WORK ITEM – Work out the count of lines in the listing below that include "computer". Give that count alone.

___ INPUT DATA

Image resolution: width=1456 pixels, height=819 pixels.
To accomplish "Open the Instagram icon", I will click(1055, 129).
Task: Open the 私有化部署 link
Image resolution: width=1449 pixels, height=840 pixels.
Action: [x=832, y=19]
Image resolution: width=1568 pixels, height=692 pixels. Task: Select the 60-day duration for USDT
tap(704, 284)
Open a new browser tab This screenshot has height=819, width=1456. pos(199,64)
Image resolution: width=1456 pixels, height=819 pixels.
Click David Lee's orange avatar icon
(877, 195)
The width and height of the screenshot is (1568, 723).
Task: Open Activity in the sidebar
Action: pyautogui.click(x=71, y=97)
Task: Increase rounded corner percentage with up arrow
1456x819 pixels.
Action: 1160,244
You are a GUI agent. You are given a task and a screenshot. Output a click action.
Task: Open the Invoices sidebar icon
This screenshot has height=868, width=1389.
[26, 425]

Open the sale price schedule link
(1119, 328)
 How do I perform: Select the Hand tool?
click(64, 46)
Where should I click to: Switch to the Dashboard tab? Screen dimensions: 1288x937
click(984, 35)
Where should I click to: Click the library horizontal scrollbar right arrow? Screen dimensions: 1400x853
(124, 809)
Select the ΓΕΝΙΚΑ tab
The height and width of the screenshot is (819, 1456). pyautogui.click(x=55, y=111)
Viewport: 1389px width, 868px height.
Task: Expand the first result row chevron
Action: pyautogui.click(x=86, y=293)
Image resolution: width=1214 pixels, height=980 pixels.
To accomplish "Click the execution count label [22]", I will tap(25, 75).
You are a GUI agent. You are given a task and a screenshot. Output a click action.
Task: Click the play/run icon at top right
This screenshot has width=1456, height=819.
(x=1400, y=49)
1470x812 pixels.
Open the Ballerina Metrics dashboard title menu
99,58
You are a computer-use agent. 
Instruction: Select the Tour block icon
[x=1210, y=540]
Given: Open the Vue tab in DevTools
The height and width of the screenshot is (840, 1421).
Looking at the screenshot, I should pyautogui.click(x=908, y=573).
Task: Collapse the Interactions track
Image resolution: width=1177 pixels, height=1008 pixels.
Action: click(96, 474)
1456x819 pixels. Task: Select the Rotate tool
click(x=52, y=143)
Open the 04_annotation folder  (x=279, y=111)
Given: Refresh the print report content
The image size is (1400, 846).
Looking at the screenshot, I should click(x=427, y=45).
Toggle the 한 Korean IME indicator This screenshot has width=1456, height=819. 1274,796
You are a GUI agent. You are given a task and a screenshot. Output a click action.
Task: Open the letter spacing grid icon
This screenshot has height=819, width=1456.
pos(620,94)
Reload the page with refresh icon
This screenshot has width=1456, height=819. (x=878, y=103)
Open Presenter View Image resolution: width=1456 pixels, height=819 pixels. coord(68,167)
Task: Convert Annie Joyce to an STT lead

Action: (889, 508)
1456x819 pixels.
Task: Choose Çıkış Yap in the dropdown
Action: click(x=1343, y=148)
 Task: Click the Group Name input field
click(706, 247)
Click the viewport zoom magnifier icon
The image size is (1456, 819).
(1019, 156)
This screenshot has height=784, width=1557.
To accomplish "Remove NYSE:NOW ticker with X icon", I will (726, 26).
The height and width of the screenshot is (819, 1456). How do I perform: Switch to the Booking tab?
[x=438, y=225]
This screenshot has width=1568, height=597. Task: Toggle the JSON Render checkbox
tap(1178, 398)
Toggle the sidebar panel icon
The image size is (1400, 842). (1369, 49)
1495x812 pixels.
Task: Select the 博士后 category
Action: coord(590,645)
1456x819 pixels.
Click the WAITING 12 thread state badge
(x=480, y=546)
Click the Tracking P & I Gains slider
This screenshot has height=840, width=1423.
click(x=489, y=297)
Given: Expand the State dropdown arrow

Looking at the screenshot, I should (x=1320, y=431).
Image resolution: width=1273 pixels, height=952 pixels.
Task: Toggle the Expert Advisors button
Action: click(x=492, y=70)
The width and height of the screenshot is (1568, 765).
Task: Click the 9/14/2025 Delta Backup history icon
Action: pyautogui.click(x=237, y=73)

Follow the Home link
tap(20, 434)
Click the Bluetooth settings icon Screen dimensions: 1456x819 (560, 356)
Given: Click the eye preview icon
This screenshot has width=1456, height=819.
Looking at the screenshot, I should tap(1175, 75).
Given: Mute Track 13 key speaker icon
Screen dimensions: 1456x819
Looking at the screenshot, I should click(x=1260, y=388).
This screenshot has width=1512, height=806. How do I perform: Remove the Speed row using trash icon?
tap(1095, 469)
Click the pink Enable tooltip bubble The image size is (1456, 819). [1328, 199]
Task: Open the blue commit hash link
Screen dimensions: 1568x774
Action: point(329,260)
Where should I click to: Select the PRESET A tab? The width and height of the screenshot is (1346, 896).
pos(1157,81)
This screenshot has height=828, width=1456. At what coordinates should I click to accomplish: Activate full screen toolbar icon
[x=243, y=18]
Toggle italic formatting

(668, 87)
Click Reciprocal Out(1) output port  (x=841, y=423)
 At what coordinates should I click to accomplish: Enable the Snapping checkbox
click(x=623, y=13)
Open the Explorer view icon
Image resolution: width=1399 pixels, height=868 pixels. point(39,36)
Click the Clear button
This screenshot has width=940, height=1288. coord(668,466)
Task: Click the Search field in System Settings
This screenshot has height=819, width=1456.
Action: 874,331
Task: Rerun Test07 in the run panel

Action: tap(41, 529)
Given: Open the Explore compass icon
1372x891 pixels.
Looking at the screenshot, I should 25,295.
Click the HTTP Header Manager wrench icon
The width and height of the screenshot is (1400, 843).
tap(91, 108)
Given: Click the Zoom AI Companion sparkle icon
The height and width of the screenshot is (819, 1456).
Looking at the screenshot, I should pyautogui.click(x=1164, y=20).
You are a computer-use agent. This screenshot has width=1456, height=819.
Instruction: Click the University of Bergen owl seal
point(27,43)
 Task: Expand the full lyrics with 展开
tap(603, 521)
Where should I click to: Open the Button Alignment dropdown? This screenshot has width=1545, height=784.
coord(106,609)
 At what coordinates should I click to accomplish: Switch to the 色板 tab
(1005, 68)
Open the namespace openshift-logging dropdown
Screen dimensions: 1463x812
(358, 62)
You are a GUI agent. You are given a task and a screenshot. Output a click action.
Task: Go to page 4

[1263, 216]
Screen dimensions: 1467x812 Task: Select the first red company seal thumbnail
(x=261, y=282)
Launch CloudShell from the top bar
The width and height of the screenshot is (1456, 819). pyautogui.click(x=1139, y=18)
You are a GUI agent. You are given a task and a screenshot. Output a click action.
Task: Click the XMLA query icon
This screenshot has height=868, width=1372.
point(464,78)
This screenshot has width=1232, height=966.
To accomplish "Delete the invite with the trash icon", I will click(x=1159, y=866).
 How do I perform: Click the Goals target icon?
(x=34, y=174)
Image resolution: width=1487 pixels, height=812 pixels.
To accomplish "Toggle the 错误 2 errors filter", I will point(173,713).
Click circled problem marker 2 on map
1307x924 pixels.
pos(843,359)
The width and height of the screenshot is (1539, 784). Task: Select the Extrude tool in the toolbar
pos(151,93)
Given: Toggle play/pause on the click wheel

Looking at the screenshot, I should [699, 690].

______

RESPONSE BOX – 2